Künstliche Intelligenz gilt als Game-Changer in der Arbeitswelt. Während einige diese Entwicklung sorgenvoll beobachten, begrüßen andere sie euphorisch. Auch die Künste sind hiervon betroffen. In einem Jahrzehnt, in dem mit generativer KI immer erstaunlichere Bilder, Videos, Texte und Musik mit kreativem und sogar künstlerischem Anspruch erzeugt werden, stellt sich die Frage, wie sich Künstler*innen gegenüber dieser Technologie verhalten. Kommt das Selbstverständnis ins Wanken, mit dem Kunst traditionell als Inbegriff menschlicher Individualität und Originalität aufgefasst wird? Oder können Machine-Learning-Systeme als produktive Instrumente in der künstlerischen Praxis eingesetzt werden, um das Verhältnis und die erweiterten Kooperationen von Mensch und Maschine zu untersuchen? Wir werden uns mit zeitgenössischer Kunst beschäftigen. Die übergeordnete Fragestellung lautet dabei stets: Was können wir durch die Kunst über unseren heutigen und zukünftigen Umgang mit KI-Systemen lernen?

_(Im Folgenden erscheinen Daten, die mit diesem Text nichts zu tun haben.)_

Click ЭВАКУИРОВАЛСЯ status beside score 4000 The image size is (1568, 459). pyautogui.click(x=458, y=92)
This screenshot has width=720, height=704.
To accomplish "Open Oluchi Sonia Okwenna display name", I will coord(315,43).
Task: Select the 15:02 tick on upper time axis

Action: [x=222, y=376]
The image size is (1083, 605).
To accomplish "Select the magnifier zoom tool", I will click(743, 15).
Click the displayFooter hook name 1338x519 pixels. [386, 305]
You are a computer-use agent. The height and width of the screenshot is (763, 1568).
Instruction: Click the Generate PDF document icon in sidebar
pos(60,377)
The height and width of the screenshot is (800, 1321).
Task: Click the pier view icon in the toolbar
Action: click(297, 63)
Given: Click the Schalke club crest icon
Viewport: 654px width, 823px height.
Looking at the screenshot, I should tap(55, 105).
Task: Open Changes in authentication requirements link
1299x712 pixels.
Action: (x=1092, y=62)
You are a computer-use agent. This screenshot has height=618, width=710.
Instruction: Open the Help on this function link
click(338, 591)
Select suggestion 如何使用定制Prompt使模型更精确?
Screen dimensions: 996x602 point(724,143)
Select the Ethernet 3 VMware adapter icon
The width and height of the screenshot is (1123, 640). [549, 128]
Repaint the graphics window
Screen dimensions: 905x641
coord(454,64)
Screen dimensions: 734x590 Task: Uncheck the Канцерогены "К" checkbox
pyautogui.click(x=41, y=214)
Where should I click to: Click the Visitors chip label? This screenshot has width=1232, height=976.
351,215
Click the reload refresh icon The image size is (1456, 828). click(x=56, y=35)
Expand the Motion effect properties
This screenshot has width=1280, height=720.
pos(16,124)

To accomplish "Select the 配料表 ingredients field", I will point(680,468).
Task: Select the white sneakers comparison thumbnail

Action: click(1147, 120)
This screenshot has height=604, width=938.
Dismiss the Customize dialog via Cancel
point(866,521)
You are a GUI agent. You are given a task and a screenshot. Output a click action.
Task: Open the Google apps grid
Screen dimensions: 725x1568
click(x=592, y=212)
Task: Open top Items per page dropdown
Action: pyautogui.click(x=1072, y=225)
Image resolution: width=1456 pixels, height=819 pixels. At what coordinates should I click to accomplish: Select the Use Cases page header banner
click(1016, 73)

• 05.07. 12-14 Uhr obligatorischer Besuch der Ausstellung „Starmirror” (Kunstsammlung NRW, Düsseldorf), als Ausgleich entfallen zwei Donnerstagstermine
Prof. Dr. Renate Buschmann
Ich bin Kunstwissenschaftlerin und seit 2020 im Studium fundamentale am WittenLab tätig. An meinem Lehrstuhl „Digitale Künste und Kulturvermittlung“ beschäftige ich mich mit Themen und Entwicklungen der technologie- und zeitbasierten Künste seit der Mitte des 20. Jahrhunderts bis heute und mit Formaten der Kulturvermittlung, die daraus entstehen. Lassen Sie uns über das Potenzial von Kunst sprechen, die Gegenwart kritisch zu reflektieren und positive Ansätze zu entwickeln.
Ziele & Kompetenzen
Schwerpunkte
- Welche Auswirkungen hat KI auf Kunst und Kreativwirtschaft?
- Welche Perspektiven der Ko-Kreativität bieten sich?
- Wie kann Kunst ein Nachdenken über die Folgen unseres Umgangs mit KI fördern?
Wissenserwerb:
- kulturwissenschaftliche Beschäftigung mit KI;
- Neue Perspektiven auf den Umgang mit KI;
- Auseinandersetzung mit Gegenwartskunst;
Kompetenzen:
- interdisziplinäre Diskurs- und Analysefähigkeit.